Livingstone si rivelò la scintilla che accese la corsa alla colonizzazione dell’Africa e, al ritorno in patria, fu accolto come un eroe.
Diventò un personaggio pubblico e tenne numerose conferenze, suscitando un entusiasmo tale da raccogliere ingenti fondi per un nuovo viaggio.

Livingstone tornò tre volte in Africa e la esplorò in lungo e in largo. Percorse oltre cinquantamila chilometri, una distanza superiore alla lunghezza dell’Equatore. Disegnò sulle carte europee luoghi come il lago Tanganica, le sorgenti del fiume Congo e il corso dello Zambesi; fu il primo europeo a udire il fragore delle cascate Mosi-oa-Tunya («il fiume che tuona»), che ribattezzò Victoria Falls (Cascate Vittoria) in onore della sua regina.

Solo la fonte del Nilo Bianco, obiettivo del suo terzo e ultimo viaggio, lo eluse. Fu una ricerca tribolata, segnata dalla salute malferma e dalle asperità del viaggio. A ciò si aggiunse la diserzione dei portatori che aveva ingaggiato; questi, tornati a Zanzibar, diffusero la notizia della morte di Livingstone.

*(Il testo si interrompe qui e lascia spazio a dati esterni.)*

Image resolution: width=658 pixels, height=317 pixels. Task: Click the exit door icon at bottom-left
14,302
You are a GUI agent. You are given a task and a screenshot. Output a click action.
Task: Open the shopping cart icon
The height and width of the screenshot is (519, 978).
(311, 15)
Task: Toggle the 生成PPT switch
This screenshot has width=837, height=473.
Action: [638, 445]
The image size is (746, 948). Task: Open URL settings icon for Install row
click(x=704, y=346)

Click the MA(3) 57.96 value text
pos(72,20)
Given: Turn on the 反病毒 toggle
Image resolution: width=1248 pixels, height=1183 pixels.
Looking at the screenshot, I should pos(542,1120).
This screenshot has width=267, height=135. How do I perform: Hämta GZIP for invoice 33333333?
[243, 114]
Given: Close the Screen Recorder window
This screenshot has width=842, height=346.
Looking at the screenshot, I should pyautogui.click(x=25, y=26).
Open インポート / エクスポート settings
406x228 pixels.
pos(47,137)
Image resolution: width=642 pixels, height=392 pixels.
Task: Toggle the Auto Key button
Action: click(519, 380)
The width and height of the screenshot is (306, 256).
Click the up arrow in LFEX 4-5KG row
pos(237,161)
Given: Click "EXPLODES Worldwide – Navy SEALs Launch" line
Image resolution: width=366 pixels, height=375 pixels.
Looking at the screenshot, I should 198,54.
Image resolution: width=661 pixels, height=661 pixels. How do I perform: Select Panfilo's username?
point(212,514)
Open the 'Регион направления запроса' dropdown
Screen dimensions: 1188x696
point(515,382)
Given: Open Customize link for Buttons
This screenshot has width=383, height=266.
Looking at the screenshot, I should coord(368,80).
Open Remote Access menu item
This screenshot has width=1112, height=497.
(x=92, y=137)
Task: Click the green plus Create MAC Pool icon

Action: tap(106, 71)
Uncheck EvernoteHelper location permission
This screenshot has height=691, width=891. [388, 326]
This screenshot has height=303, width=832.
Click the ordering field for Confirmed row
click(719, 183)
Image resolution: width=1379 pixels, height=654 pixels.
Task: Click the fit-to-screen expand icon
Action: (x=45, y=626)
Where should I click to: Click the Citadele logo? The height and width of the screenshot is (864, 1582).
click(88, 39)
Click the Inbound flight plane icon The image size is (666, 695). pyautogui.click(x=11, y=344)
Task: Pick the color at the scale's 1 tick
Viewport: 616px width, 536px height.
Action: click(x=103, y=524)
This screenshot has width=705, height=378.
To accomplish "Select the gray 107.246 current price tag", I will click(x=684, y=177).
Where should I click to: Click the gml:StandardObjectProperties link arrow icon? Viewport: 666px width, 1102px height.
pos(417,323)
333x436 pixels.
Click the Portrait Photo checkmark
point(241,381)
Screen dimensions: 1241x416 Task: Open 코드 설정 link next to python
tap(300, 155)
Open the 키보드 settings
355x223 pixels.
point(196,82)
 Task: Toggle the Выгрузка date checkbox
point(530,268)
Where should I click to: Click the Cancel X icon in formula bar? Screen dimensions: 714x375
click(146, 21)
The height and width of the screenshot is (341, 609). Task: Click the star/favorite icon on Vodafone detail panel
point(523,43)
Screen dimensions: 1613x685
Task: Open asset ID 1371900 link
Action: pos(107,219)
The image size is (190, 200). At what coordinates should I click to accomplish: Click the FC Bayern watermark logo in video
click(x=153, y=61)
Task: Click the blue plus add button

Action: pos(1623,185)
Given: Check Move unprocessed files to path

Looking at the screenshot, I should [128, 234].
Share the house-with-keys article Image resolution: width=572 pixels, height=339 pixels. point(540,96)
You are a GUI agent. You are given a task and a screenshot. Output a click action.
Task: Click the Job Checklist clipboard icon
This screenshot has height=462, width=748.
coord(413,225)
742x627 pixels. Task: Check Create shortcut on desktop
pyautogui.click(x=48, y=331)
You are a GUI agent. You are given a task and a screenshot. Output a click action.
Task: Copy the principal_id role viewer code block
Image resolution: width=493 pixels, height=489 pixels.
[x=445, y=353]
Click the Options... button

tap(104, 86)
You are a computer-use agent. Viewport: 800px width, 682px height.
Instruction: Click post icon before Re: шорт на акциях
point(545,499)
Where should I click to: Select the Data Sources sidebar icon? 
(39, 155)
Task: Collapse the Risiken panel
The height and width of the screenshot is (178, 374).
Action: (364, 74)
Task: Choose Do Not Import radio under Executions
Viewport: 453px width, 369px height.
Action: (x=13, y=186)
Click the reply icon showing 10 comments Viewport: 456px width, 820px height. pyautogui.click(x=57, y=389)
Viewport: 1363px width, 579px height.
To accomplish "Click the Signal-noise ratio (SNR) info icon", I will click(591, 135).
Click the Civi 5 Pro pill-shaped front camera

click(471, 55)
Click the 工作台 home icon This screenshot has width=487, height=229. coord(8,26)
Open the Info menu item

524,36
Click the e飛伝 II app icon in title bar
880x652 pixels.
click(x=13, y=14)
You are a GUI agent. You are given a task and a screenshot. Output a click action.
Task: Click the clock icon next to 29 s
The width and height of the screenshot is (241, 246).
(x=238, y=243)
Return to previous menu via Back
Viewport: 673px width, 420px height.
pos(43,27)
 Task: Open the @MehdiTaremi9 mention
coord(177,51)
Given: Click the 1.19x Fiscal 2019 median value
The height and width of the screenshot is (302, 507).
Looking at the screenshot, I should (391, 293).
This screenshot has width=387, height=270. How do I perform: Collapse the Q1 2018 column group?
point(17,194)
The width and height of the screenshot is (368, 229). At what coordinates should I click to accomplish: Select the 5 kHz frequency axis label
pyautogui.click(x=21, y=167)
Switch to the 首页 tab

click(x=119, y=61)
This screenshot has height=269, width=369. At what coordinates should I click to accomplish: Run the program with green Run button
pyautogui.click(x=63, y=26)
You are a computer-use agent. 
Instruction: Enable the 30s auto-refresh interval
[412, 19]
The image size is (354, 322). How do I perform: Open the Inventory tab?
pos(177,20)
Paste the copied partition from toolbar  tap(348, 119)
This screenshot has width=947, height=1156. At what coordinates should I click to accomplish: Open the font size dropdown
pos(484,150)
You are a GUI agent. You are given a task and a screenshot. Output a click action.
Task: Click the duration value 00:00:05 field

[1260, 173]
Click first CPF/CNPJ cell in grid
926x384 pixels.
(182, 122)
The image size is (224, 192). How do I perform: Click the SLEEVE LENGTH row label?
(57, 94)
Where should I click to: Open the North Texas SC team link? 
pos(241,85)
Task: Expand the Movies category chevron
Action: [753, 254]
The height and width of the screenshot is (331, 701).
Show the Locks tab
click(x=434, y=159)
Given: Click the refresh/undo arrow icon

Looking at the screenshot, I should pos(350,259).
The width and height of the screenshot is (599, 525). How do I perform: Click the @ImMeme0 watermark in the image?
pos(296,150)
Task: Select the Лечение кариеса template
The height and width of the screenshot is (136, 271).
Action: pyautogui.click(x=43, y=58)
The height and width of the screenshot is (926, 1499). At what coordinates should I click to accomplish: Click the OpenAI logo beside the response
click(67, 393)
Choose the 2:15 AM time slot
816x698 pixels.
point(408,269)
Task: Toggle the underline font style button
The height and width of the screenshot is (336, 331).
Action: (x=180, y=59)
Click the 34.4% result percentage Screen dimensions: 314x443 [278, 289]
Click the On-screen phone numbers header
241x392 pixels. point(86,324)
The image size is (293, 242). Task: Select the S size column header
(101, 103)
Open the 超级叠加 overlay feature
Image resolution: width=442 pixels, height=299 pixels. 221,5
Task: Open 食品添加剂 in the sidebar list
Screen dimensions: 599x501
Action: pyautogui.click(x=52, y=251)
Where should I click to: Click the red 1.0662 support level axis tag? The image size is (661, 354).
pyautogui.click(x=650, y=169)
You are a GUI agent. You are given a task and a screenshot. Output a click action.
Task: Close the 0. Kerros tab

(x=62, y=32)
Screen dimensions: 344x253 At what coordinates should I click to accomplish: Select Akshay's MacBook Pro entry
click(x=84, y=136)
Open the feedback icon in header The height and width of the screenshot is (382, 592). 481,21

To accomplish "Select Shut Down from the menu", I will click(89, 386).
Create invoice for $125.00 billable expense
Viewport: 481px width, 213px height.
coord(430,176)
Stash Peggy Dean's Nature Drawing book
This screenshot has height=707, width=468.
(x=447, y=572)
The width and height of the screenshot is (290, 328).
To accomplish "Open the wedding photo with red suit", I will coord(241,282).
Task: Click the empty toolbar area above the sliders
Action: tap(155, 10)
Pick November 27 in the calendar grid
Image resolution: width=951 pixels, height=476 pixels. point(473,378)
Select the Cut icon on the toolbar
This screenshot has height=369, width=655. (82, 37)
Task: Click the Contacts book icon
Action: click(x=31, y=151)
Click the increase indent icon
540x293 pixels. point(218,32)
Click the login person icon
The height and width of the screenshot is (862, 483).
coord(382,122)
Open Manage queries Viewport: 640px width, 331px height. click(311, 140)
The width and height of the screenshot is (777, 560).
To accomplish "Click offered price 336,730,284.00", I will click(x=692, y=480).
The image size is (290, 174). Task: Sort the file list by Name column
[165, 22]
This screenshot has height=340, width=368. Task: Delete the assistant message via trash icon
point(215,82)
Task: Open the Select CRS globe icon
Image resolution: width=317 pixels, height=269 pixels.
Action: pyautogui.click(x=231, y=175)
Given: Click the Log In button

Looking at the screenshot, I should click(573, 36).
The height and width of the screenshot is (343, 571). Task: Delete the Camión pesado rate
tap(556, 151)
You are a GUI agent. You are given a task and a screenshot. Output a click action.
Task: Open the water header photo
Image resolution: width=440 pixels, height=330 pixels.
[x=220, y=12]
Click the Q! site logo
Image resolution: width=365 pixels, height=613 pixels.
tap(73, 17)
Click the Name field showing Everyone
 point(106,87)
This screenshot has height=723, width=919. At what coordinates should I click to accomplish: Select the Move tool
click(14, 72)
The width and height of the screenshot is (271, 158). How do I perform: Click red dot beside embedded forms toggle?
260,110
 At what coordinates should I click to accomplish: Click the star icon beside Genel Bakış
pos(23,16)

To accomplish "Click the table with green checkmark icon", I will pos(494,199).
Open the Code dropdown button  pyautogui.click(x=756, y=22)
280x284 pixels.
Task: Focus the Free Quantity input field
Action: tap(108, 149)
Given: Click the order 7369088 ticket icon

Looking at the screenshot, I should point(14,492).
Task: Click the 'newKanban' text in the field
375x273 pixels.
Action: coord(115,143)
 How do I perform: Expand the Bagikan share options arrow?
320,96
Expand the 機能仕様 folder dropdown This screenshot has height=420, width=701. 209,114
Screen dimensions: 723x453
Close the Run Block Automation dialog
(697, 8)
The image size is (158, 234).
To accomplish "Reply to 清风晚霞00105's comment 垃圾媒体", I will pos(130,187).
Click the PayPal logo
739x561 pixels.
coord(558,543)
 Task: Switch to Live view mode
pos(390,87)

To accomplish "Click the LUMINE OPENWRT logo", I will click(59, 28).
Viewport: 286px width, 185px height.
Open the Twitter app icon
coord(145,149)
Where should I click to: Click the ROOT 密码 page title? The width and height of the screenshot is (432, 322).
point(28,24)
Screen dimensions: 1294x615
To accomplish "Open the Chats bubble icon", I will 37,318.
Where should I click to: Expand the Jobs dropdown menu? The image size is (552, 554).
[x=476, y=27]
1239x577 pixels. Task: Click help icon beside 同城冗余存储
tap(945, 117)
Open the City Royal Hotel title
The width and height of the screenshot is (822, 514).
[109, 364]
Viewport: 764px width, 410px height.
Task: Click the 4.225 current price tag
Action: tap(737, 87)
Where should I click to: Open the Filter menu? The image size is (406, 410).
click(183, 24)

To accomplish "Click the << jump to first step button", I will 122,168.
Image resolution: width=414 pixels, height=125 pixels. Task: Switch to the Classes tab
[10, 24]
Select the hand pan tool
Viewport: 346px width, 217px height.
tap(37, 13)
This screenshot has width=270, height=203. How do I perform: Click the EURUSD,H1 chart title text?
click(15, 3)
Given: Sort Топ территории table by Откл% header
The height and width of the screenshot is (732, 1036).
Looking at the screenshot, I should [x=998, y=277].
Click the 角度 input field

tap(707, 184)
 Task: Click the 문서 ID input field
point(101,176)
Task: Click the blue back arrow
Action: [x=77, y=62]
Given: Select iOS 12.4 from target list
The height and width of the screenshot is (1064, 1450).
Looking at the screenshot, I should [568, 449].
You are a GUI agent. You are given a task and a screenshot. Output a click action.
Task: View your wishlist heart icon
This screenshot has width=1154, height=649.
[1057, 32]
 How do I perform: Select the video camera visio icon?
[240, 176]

Per diverso tempo, tali voci serpeggiarono nell’Occidente e divennero le premesse di uno scoop sensazionale, che fece gola alla redazione del New York Herald. Il compito di trovare Livingstone, vivo o morto, fu affidato a Henry Morton Stanley senza badare a spese.
Le fonti dicono che partì da Zanzibar carico di medicinali, rifornimenti e ben duemila portatori.
Lo stesso Stanley racconta così l’incontro con Livingstone:

Avrei voluto corrergli incontro, ma mi sentii intimidito dalla presenza di tanta folla; avrei voluto abbracciarlo, ma era un inglese e non sapevo come avrebbe accolto il mio gesto. Feci dunque ciò che l'imbarazzo e il rispetto umano mi suggerivano: mi avvicinai con passo fermo, mi levai il casco e dissi: "Il dottor Livingstone, suppongo!" "Sì", egli rispose con un sorriso gentile, alzando leggermente il berretto

Henry Morton Stanley

I due rimasero insieme per diversi mesi ed esplorarono i territori intorno al Tanganica.
Stanley, quando venne il momento di tornare in patria, pregò il compagno di accompagnarlo, senza successo; quando rientrò, contribuì alla leggenda dello scozzese con la pubblicazione del resoconto del proprio viaggio.

Livingstone rimase in Africa fino alla morte, che avvenne nel maggio 1873. I suoi uomini lo trovarono inginocchiato al letto, come se pregasse; gli tolsero cuore e viscere e lo imbalsamarono.
Dopo un ultimo viaggio, il corpo tornò in Inghilterra, dove fu seppellito in pompa magna nell’abbazia di Westminster.
Cuore e viscere riposano tuttora in quella terra africana che tanto calcò.